186 milyar avroluk yatırım birikimi: Alman yatırımcılar altyapıya odaklanıyor, ancak iç pazara değil

Uçurum geniş: Altyapı, Alman kurumsal portföylerinde bir varlık sınıfı olarak hızla büyürken, bu sermayenin çok azı yerel altyapıya ulaşıyor. Alman Alternatif Yatırımlar Derneği'nin (BAI) 111 kurumsal yatırımcının katılımıyla hazırladığı ve toplam varlıkları 2,3 trilyon avroyu bulan güncel altyapı raporu da bunu gösteriyor.
Rakamlar her şeyi anlatıyor. Ankete katılan yatırımcılar arasında, yüzde 85'lik bir onay oranıyla altyapı öz sermayesi, gayrimenkulün hemen ardından ikinci en popüler alternatif varlık sınıfı oldu. Altyapı borçları daha da dinamik bir şekilde büyüyor: Yatırımcı oranının yüzde 49'dan yüzde 59'a çıkması bekleniyor. Ancak sermaye akışı ağırlıklı olarak yurtdışına doğru gerçekleşiyor.

Alman yatırımcıların beşte dördü paralarını ağırlıklı olarak yabancı altyapı projelerine yatırıyor. Uzmanların "ters ev önyargısı" adını verdiği ve Alman mülklerinin geleneksel olarak hakim olduğu gayrimenkul gibi diğer varlık sınıflarıyla keskin bir tezat oluşturan bir olgu.
BAI'de piyasa analisti ve çalışmanın yazarı Florian Bucher, "Alman altyapısı, bu varlık sınıfındaki patlamadan şimdiye kadar çok az faydalandı" diyor.
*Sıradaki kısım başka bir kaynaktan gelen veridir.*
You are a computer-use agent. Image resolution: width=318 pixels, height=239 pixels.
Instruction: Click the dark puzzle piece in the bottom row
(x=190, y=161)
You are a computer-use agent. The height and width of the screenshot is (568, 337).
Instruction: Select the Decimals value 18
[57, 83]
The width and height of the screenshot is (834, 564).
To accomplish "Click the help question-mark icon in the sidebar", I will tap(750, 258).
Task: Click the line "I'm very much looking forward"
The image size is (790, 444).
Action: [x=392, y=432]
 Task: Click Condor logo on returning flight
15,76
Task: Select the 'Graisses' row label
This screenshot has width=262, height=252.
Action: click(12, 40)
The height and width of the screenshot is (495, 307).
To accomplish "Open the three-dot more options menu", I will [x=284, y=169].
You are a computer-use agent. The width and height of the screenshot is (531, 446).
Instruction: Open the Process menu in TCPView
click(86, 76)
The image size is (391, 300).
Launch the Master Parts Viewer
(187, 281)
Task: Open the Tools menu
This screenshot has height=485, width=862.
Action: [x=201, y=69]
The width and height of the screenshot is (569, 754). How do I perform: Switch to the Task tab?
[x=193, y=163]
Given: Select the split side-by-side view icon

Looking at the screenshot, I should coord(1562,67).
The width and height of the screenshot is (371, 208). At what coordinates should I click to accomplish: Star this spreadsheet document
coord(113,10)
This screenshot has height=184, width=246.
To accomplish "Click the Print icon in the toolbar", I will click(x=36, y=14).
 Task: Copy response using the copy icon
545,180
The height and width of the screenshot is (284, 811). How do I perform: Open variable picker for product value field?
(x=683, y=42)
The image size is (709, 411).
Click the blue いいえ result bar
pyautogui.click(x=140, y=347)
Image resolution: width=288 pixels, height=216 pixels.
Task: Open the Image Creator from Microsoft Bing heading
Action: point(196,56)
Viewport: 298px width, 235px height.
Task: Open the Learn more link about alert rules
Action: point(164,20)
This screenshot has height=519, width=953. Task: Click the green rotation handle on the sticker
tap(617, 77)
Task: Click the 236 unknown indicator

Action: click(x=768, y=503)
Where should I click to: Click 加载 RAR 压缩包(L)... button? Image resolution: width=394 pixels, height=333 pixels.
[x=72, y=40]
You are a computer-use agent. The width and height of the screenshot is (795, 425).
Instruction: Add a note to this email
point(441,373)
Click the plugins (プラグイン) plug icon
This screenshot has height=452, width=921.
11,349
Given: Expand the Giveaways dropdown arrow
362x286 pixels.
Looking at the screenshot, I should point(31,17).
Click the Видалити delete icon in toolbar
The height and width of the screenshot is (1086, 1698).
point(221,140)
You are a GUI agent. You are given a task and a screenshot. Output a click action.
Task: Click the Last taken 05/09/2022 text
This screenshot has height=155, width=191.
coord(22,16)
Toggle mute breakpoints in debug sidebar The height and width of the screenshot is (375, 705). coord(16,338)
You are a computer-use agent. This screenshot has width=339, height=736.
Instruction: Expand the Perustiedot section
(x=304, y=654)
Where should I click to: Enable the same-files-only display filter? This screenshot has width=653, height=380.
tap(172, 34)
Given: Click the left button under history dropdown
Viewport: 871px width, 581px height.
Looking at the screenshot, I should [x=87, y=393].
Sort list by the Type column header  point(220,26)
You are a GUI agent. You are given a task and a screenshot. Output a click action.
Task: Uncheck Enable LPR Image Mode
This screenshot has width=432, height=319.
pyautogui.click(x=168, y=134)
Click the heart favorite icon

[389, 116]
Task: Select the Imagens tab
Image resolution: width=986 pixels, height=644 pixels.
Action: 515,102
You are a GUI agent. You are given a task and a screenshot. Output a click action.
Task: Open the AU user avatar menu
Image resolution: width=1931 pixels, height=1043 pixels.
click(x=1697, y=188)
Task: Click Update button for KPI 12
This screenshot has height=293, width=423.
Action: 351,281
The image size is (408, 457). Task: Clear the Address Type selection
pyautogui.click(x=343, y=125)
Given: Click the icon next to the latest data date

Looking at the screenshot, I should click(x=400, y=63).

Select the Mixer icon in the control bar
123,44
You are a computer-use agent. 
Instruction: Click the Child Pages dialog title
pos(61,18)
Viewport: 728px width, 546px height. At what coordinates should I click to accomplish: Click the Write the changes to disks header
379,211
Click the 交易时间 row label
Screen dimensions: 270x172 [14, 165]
Sebepleri ortada: Çok fazla bürokrasi, çok az yatırım yapılabilir proje, çok az getiri ve çok yüksek risk. Huk-Coburg Asset Management'tan Maximilian Cosack, portföyündeki Alman projelerinin payının bu nedenle yalnızca yüzde 15 olduğunu açıklıyor.
Enerji dönüşümü umut ışığıAncak yenilenebilir enerji konusunda bazı şeyler oluyor. 2024'te yeni rüzgar türbinleri için verilen izin sayısı yüzde 85 arttı. Yatırımcıların üçte biri Almanya'ya ayrılan payı artırmak istiyor. Alışveriş listesinin başında yenilenebilir enerji (yüzde 77,5) ve dijital altyapı (yüzde 71,2) yer alıyor.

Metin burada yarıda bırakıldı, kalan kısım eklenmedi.